By JOEY MARTINECK, Commentary | Published April 25, 2019
When Jeanine got married, she had high hopes of being a mother. She and her husband dreamed of being able to hold a newborn of their own.
The doctor called it “bad luck” when Jeanine had her first miscarriage. After recovering from the heartache, a second miscarriage followed. Then a third. Why was this happening? The doctor had no answers and Jeanine was left feeling devastated.
Her story was chronicled in “The NaProTechnology Revolution,” by Thomas W. Hilgers.
The experience of infertility as well as miscarriage is a heartrending reality for many couples. As Mother’s Day approaches, many women like Jeanine are reminded of their unfulfilled desire to have a family. Though our culture sometimes treats fertility like a disease, the truth is that infertility is the real disease—or rather, it is a symptom of an underlying health issue that needs attention.
While seeking to correct infertility is a praiseworthy endeavor, not every solution is ethical. Often couples who experience infertility are directed to clinics that propose treatments like in vitro fertilization (IVF). Here’s how it works: first, a bunch of human embryos are created in a petri dish from sperm and egg cells. Then, the most desirable embryos are put inside the mother’s womb in the hopes that implantation will occur with at least one. The remaining embryos (tiny human beings) are frozen or discarded.
IVF is immoral for many reasons, but ultimately because it separates the procreative act from the unitive act of conjugal love. Conjugal love is by nature inseparably unitive and procreative, and the gift of a child is always meant to be the fruit of the faithful and permanent love between husband and wife. IVF is not in accord with the natural moral law and God’s plan for us.
A brief but important question: does that mean people who have been conceived via IVF are “bad?” Certainly not. God, who is capable of bringing good out of evil, has willed them into existence and has given them the capacity to become children of God (see John 1:12).
Fortunately, there are ethical and highly effective treatments for infertility, some in particular known as NaProTechnology.

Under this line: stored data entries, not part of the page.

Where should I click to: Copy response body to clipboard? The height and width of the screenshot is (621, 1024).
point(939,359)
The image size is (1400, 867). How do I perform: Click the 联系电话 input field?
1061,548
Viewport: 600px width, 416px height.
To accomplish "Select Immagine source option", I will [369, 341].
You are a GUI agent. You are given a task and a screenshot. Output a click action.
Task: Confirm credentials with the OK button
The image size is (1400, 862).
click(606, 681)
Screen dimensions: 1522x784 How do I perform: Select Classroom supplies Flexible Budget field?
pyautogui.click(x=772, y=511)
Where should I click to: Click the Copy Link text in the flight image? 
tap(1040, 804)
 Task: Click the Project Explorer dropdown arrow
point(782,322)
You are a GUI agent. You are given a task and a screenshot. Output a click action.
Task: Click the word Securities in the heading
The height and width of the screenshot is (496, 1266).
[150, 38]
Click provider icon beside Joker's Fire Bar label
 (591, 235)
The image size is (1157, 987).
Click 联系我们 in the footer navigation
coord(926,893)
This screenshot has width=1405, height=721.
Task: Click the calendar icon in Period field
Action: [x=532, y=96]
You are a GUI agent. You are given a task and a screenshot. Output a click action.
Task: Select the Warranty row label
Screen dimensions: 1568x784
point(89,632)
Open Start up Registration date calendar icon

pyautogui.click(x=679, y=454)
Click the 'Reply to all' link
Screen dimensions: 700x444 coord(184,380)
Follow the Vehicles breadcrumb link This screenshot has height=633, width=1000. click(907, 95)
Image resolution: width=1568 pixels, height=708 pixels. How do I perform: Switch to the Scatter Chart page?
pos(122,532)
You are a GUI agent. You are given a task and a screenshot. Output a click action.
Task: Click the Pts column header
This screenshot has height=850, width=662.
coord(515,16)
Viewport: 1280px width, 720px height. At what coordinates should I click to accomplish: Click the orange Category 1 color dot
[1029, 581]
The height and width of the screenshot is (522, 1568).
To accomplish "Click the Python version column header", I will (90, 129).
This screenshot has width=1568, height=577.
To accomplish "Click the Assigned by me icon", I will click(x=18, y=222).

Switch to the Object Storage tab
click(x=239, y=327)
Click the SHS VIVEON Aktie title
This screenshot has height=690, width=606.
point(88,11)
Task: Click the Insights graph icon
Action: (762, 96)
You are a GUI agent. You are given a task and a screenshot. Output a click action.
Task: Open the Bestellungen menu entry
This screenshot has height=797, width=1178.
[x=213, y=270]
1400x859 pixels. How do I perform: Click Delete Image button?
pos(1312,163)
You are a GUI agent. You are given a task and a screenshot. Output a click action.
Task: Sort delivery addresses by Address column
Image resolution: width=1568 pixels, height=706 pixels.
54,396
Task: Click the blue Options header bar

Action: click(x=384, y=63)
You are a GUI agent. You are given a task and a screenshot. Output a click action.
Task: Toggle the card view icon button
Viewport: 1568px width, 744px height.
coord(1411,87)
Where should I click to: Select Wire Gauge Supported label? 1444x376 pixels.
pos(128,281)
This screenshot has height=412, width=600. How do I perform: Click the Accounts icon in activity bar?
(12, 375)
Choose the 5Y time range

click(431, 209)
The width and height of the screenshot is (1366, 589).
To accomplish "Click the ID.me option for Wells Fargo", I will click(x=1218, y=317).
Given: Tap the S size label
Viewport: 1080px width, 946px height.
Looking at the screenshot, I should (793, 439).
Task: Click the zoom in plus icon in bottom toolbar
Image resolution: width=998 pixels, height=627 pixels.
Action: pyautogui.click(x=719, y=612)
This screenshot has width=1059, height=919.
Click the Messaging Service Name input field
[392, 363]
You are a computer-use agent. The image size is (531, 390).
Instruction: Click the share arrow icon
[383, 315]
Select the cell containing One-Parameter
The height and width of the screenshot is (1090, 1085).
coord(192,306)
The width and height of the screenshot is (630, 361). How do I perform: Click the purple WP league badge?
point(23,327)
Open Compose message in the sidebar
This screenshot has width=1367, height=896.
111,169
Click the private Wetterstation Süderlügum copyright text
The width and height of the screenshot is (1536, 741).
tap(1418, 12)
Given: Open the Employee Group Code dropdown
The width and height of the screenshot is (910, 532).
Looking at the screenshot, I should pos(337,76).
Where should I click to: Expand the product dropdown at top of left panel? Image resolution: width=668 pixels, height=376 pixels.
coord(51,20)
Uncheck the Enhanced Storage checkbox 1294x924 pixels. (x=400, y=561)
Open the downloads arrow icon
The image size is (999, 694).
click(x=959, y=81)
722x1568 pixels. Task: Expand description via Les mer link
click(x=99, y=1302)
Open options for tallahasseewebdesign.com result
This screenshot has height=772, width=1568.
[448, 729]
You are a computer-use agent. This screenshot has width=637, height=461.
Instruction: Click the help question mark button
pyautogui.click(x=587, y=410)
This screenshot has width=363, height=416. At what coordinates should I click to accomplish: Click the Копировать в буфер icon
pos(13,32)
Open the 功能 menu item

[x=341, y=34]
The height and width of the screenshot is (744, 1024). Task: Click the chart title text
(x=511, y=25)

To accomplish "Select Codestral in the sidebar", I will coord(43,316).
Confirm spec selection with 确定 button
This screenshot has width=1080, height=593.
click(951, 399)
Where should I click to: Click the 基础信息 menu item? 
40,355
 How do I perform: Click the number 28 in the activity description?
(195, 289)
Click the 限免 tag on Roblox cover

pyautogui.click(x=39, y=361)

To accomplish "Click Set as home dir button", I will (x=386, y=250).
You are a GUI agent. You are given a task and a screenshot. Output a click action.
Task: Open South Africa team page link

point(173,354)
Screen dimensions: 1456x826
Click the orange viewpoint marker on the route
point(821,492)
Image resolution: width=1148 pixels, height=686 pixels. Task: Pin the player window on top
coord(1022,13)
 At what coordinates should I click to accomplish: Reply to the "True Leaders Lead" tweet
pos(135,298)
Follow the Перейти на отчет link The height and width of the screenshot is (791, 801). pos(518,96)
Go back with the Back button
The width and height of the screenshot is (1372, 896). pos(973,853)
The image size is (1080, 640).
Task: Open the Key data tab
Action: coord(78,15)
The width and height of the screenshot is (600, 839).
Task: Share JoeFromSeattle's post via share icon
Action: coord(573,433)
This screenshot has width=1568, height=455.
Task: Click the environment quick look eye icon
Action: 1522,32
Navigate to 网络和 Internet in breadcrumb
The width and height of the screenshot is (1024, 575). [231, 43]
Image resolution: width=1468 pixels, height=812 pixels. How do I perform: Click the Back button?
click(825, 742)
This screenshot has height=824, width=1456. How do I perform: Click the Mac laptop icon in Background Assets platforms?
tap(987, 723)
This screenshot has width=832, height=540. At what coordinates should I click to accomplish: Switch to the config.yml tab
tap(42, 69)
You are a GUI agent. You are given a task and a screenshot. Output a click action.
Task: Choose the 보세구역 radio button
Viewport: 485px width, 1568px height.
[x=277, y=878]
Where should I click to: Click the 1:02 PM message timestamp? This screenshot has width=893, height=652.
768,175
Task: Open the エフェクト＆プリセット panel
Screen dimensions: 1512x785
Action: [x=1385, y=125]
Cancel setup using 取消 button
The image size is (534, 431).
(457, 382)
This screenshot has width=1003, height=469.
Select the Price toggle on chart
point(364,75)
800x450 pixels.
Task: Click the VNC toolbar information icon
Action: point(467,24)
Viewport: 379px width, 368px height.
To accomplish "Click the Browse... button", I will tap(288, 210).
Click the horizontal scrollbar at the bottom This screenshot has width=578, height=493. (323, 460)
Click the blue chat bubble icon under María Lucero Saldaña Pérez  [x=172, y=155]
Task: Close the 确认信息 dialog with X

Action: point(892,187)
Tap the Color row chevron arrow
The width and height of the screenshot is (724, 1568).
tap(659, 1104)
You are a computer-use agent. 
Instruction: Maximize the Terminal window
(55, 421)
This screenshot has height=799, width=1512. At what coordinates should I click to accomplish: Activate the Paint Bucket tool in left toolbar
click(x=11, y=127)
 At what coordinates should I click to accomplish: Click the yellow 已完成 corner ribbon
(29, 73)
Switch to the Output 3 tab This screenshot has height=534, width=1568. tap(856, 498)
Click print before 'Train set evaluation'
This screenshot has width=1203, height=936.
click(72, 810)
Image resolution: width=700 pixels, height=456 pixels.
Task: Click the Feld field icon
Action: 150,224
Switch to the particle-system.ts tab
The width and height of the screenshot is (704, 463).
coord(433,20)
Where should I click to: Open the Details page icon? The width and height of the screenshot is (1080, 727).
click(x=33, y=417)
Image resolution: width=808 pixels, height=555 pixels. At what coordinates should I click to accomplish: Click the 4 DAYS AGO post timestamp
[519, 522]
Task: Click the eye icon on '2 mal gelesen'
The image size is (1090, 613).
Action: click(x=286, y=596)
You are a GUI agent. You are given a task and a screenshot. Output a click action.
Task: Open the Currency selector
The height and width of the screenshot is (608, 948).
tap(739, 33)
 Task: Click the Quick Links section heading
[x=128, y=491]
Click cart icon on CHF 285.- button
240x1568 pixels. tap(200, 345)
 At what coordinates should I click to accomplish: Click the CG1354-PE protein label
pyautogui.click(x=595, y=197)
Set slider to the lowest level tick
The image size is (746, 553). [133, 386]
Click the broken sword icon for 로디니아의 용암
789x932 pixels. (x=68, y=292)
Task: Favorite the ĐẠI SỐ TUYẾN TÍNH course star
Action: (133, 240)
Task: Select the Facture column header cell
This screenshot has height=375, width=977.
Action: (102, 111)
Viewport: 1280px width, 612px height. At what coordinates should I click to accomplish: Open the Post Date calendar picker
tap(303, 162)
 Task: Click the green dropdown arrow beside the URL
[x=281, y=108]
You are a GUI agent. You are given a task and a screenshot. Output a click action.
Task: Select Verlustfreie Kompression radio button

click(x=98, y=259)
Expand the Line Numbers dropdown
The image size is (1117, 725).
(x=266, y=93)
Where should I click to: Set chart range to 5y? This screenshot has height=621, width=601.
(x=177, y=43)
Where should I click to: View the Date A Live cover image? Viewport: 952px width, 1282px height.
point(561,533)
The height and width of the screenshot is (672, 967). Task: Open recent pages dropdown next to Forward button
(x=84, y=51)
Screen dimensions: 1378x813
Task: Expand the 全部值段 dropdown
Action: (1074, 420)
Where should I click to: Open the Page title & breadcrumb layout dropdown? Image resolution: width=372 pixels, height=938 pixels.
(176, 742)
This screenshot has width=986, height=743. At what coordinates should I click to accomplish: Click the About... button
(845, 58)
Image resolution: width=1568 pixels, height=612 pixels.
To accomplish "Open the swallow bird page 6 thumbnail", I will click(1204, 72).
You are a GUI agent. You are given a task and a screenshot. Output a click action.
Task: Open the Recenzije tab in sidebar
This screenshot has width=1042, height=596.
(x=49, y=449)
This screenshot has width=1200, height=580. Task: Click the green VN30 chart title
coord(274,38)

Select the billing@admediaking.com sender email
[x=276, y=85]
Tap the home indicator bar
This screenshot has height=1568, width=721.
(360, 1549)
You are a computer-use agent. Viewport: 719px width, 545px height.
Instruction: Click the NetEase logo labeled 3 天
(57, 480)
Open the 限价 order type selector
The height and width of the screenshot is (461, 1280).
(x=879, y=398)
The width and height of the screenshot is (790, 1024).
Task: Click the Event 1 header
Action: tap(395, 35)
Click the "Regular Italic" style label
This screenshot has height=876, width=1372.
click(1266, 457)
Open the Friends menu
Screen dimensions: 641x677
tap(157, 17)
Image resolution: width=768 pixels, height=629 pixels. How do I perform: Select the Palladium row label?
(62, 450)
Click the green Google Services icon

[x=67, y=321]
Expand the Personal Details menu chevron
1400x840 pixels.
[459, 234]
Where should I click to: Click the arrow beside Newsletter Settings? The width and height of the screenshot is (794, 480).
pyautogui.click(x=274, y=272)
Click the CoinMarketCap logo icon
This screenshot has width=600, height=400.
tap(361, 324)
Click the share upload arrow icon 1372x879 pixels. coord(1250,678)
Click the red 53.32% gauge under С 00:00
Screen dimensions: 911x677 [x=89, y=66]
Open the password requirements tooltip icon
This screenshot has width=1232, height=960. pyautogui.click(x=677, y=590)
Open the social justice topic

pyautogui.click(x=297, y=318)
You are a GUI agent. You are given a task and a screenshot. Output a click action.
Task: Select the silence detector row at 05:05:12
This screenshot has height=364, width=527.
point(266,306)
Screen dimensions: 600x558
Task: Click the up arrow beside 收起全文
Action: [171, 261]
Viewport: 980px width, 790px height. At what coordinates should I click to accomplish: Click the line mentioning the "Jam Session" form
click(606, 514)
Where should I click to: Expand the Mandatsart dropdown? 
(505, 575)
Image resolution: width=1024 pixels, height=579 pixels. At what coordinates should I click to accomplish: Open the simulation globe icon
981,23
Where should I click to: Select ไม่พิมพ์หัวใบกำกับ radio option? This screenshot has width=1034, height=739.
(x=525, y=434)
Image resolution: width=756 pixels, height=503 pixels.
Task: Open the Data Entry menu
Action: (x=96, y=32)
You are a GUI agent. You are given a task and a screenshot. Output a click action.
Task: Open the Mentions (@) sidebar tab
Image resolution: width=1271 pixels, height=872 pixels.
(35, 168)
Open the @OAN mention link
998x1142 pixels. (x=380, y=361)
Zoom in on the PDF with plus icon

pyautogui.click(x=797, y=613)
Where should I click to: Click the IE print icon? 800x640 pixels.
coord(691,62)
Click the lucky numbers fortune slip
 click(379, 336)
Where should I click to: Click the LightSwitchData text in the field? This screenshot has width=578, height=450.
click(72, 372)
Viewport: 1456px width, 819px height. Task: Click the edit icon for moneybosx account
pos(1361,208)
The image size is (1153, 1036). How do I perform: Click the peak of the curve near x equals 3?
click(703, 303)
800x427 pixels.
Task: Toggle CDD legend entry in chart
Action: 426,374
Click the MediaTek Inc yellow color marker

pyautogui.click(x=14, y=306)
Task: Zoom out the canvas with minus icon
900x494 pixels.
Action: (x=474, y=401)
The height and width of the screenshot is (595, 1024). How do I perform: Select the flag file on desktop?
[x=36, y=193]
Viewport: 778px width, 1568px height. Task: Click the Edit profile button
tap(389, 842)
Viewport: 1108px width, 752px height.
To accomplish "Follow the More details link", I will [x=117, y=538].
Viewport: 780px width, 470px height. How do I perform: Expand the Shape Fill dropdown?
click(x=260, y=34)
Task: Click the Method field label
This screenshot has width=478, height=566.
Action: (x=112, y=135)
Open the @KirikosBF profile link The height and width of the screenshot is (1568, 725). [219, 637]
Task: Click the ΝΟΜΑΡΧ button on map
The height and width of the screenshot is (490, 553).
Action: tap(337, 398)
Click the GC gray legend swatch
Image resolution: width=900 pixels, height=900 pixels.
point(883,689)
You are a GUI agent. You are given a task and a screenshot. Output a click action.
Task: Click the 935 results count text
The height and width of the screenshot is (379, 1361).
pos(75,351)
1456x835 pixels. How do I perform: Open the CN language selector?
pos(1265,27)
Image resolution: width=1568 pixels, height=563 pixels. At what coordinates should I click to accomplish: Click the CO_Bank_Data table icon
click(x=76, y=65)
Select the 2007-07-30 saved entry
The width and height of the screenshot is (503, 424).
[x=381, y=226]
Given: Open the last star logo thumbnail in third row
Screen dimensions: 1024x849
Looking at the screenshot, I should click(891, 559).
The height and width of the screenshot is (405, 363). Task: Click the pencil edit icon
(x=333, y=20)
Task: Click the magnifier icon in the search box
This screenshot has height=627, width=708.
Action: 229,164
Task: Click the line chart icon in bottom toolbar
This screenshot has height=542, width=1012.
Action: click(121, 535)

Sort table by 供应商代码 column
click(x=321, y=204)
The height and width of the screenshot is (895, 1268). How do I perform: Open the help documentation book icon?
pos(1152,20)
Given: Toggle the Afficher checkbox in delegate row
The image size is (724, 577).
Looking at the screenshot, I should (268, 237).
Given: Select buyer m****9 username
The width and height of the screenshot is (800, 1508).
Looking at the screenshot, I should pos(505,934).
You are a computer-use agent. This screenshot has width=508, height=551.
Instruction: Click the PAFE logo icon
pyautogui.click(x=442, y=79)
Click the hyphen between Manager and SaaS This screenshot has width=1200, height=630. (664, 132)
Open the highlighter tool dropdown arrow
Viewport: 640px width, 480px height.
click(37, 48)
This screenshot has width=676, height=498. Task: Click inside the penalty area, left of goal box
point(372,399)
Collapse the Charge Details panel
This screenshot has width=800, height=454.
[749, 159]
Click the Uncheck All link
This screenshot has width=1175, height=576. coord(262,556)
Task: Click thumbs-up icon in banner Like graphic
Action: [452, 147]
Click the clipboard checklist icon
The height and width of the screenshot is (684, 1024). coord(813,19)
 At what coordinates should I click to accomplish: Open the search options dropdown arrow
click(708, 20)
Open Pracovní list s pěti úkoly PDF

While treatments like IVF may sometimes yield a pregnancy without ever identifying the root cause, NaProTechnology provides solutions that directly address the underlying reasons for infertility. It does not give a “cookie cutter” treatment; NaPro relies on the data from a woman’s ovulation cycle (charting) to expose what is happening with her body. Thus, the solutions it proposes are specific to a particular woman’s needs. Additionally, NaPro can address many gynecological conditions that women begin experiencing in teenage years (cramping, irregular cycles) when common treatments merely focus on suppression of symptoms via the birth control pill. When a woman actually knows her body, often she can spot signs of infertility long before she is trying to conceive and get the care she needs ahead of time.
Locally, Dr. Nicholas Kongoasa leads a practice in Atlanta known as RHM, Reproductive Health Medicine & Gynecology. A former patient, Alexandra T., testifies that “Dr. K has shown me that he is willing to think outside the box to find foundational answers to questions that had former doctors throw their hands up in the air.”
I am personally excited to have this resource for infertility and women’s health available in the Archdiocese of Atlanta.
Jeanine eventually stumbled upon NaProTechnology herself. She began charting and had her blood tested by a NaPro doctor. The data revealed that Jeanine had low progesterone and estrogen levels, as well as endometriosis. Five months after the surgery for endometriosis, Jeanine was pregnant, and stayed pregnant through delivery. She and her husband are now proud parents of their son, Robert Thomas.
The call to action? Pray for those who struggle with infertility and miscarriage. Get the word out about real solutions like those Dr. Kongoasa’s practice in Atlanta explores. Let’s reclaim a greater awareness and reverence for the inner workings of our bodies.